↓
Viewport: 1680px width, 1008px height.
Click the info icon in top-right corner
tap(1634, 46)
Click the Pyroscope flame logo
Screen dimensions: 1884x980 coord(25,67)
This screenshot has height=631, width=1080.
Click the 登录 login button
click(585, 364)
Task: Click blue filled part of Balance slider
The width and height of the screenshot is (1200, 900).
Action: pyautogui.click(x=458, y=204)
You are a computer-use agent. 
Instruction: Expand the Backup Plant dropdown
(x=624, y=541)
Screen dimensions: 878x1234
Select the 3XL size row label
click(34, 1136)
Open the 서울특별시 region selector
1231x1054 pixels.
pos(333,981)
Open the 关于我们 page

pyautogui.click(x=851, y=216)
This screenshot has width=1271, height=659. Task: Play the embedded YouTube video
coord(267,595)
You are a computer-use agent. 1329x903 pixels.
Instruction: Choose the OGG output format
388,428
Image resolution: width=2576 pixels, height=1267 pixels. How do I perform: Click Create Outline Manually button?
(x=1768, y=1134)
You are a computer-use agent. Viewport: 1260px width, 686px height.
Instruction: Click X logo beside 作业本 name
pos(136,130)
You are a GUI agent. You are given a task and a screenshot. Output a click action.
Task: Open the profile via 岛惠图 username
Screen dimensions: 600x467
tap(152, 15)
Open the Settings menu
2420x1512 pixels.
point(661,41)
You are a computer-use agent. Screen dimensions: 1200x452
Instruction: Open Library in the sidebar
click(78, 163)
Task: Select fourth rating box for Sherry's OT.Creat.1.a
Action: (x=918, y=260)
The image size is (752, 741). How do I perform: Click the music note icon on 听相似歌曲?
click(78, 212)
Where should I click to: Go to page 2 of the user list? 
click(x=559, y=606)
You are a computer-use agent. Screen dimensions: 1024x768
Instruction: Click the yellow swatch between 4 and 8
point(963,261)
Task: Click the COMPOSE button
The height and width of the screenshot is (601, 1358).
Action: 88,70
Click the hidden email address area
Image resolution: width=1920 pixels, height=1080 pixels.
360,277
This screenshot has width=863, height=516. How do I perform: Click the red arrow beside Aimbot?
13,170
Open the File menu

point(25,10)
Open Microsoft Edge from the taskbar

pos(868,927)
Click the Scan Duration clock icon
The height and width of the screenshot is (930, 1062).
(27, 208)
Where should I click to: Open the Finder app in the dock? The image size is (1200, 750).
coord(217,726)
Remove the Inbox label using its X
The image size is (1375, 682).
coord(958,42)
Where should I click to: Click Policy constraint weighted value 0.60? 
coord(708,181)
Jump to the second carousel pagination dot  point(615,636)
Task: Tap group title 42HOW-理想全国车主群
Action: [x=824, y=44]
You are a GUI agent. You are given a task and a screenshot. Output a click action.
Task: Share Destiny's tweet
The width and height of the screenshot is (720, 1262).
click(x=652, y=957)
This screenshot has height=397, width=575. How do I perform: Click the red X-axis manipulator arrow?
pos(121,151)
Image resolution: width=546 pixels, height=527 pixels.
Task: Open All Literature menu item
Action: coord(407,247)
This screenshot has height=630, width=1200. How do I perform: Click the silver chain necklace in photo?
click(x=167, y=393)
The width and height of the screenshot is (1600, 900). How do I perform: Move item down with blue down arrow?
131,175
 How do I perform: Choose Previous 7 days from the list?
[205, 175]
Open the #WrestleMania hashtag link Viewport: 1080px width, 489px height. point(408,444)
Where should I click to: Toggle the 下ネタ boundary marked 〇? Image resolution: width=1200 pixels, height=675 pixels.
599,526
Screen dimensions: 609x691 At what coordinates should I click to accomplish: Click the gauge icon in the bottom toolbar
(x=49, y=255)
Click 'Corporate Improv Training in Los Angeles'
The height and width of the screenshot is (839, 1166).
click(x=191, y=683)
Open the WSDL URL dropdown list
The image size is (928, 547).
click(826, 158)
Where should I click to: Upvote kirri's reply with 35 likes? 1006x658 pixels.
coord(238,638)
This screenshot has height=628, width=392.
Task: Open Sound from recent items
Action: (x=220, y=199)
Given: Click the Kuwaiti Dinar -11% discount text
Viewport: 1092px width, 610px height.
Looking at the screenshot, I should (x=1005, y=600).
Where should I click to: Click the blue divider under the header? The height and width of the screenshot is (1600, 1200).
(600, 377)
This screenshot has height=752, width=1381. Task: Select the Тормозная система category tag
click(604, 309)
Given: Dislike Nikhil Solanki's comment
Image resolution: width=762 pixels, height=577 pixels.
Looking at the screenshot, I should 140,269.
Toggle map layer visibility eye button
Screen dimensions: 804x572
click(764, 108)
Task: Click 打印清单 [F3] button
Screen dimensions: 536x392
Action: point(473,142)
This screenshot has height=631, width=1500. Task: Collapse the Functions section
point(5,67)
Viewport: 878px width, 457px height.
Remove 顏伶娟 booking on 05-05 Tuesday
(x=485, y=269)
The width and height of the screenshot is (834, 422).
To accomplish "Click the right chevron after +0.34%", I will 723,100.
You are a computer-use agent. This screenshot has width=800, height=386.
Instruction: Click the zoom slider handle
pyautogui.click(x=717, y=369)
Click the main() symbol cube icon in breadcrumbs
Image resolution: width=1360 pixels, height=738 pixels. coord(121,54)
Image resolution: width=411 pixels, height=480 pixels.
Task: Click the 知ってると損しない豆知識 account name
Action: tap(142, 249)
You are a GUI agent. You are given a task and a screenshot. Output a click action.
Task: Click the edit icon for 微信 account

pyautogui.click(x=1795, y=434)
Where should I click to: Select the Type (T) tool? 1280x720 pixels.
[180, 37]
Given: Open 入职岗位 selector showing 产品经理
↑
• _Description of the task_:
Reproduce the records above exactly as they appear.

• _Answer to this problem_:
Viewport: 1680px width, 1008px height.
Click the info icon in top-right corner
tap(1634, 46)
Click the Pyroscope flame logo
Screen dimensions: 1884x980 coord(25,67)
This screenshot has height=631, width=1080.
Click the 登录 login button
click(585, 364)
Task: Click blue filled part of Balance slider
The width and height of the screenshot is (1200, 900).
Action: pyautogui.click(x=458, y=204)
You are a computer-use agent. 
Instruction: Expand the Backup Plant dropdown
(x=624, y=541)
Screen dimensions: 878x1234
Select the 3XL size row label
click(34, 1136)
Open the 서울특별시 region selector
1231x1054 pixels.
pos(333,981)
Open the 关于我们 page

pyautogui.click(x=851, y=216)
This screenshot has width=1271, height=659. Task: Play the embedded YouTube video
coord(267,595)
You are a computer-use agent. 1329x903 pixels.
Instruction: Choose the OGG output format
388,428
Image resolution: width=2576 pixels, height=1267 pixels. How do I perform: Click Create Outline Manually button?
(x=1768, y=1134)
You are a computer-use agent. Viewport: 1260px width, 686px height.
Instruction: Click X logo beside 作业本 name
pos(136,130)
You are a GUI agent. You are given a task and a screenshot. Output a click action.
Task: Open the profile via 岛惠图 username
Screen dimensions: 600x467
tap(152, 15)
Open the Settings menu
2420x1512 pixels.
point(661,41)
You are a computer-use agent. Screen dimensions: 1200x452
Instruction: Open Library in the sidebar
click(78, 163)
Task: Select fourth rating box for Sherry's OT.Creat.1.a
Action: (x=918, y=260)
The image size is (752, 741). How do I perform: Click the music note icon on 听相似歌曲?
click(78, 212)
Where should I click to: Go to page 2 of the user list? 
click(x=559, y=606)
You are a computer-use agent. Screen dimensions: 1024x768
Instruction: Click the yellow swatch between 4 and 8
point(963,261)
Task: Click the COMPOSE button
The height and width of the screenshot is (601, 1358).
Action: 88,70
Click the hidden email address area
Image resolution: width=1920 pixels, height=1080 pixels.
360,277
This screenshot has width=863, height=516. How do I perform: Click the red arrow beside Aimbot?
13,170
Open the File menu

point(25,10)
Open Microsoft Edge from the taskbar

pos(868,927)
Click the Scan Duration clock icon
The height and width of the screenshot is (930, 1062).
(27, 208)
Where should I click to: Open the Finder app in the dock? The image size is (1200, 750).
coord(217,726)
Remove the Inbox label using its X
The image size is (1375, 682).
coord(958,42)
Where should I click to: Click Policy constraint weighted value 0.60? 
coord(708,181)
Jump to the second carousel pagination dot  point(615,636)
Task: Tap group title 42HOW-理想全国车主群
Action: [x=824, y=44]
You are a GUI agent. You are given a task and a screenshot. Output a click action.
Task: Share Destiny's tweet
The width and height of the screenshot is (720, 1262).
click(x=652, y=957)
This screenshot has height=397, width=575. How do I perform: Click the red X-axis manipulator arrow?
pos(121,151)
Image resolution: width=546 pixels, height=527 pixels.
Task: Open All Literature menu item
Action: coord(407,247)
This screenshot has height=630, width=1200. How do I perform: Click the silver chain necklace in photo?
click(x=167, y=393)
The width and height of the screenshot is (1600, 900). How do I perform: Move item down with blue down arrow?
131,175
 How do I perform: Choose Previous 7 days from the list?
[205, 175]
Open the #WrestleMania hashtag link Viewport: 1080px width, 489px height. point(408,444)
Where should I click to: Toggle the 下ネタ boundary marked 〇? Image resolution: width=1200 pixels, height=675 pixels.
599,526
Screen dimensions: 609x691 At what coordinates should I click to accomplish: Click the gauge icon in the bottom toolbar
(x=49, y=255)
Click 'Corporate Improv Training in Los Angeles'
The height and width of the screenshot is (839, 1166).
click(x=191, y=683)
Open the WSDL URL dropdown list
The image size is (928, 547).
click(826, 158)
Where should I click to: Upvote kirri's reply with 35 likes? 1006x658 pixels.
coord(238,638)
This screenshot has height=628, width=392.
Task: Open Sound from recent items
Action: (x=220, y=199)
Given: Click the Kuwaiti Dinar -11% discount text
Viewport: 1092px width, 610px height.
Looking at the screenshot, I should (x=1005, y=600).
Where should I click to: Click the blue divider under the header? The height and width of the screenshot is (1600, 1200).
(600, 377)
This screenshot has height=752, width=1381. Task: Select the Тормозная система category tag
click(604, 309)
Given: Dislike Nikhil Solanki's comment
Image resolution: width=762 pixels, height=577 pixels.
Looking at the screenshot, I should 140,269.
Toggle map layer visibility eye button
Screen dimensions: 804x572
click(764, 108)
Task: Click 打印清单 [F3] button
Screen dimensions: 536x392
Action: point(473,142)
This screenshot has height=631, width=1500. Task: Collapse the Functions section
point(5,67)
Viewport: 878px width, 457px height.
Remove 顏伶娟 booking on 05-05 Tuesday
(x=485, y=269)
The width and height of the screenshot is (834, 422).
To accomplish "Click the right chevron after +0.34%", I will 723,100.
You are a computer-use agent. This screenshot has width=800, height=386.
Instruction: Click the zoom slider handle
pyautogui.click(x=717, y=369)
Click the main() symbol cube icon in breadcrumbs
Image resolution: width=1360 pixels, height=738 pixels. coord(121,54)
Image resolution: width=411 pixels, height=480 pixels.
Task: Click the 知ってると損しない豆知識 account name
Action: tap(142, 249)
You are a GUI agent. You are given a task and a screenshot. Output a click action.
Task: Click the edit icon for 微信 account

pyautogui.click(x=1795, y=434)
Where should I click to: Select the Type (T) tool? 1280x720 pixels.
[180, 37]
Given: Open 入职岗位 selector showing 产品经理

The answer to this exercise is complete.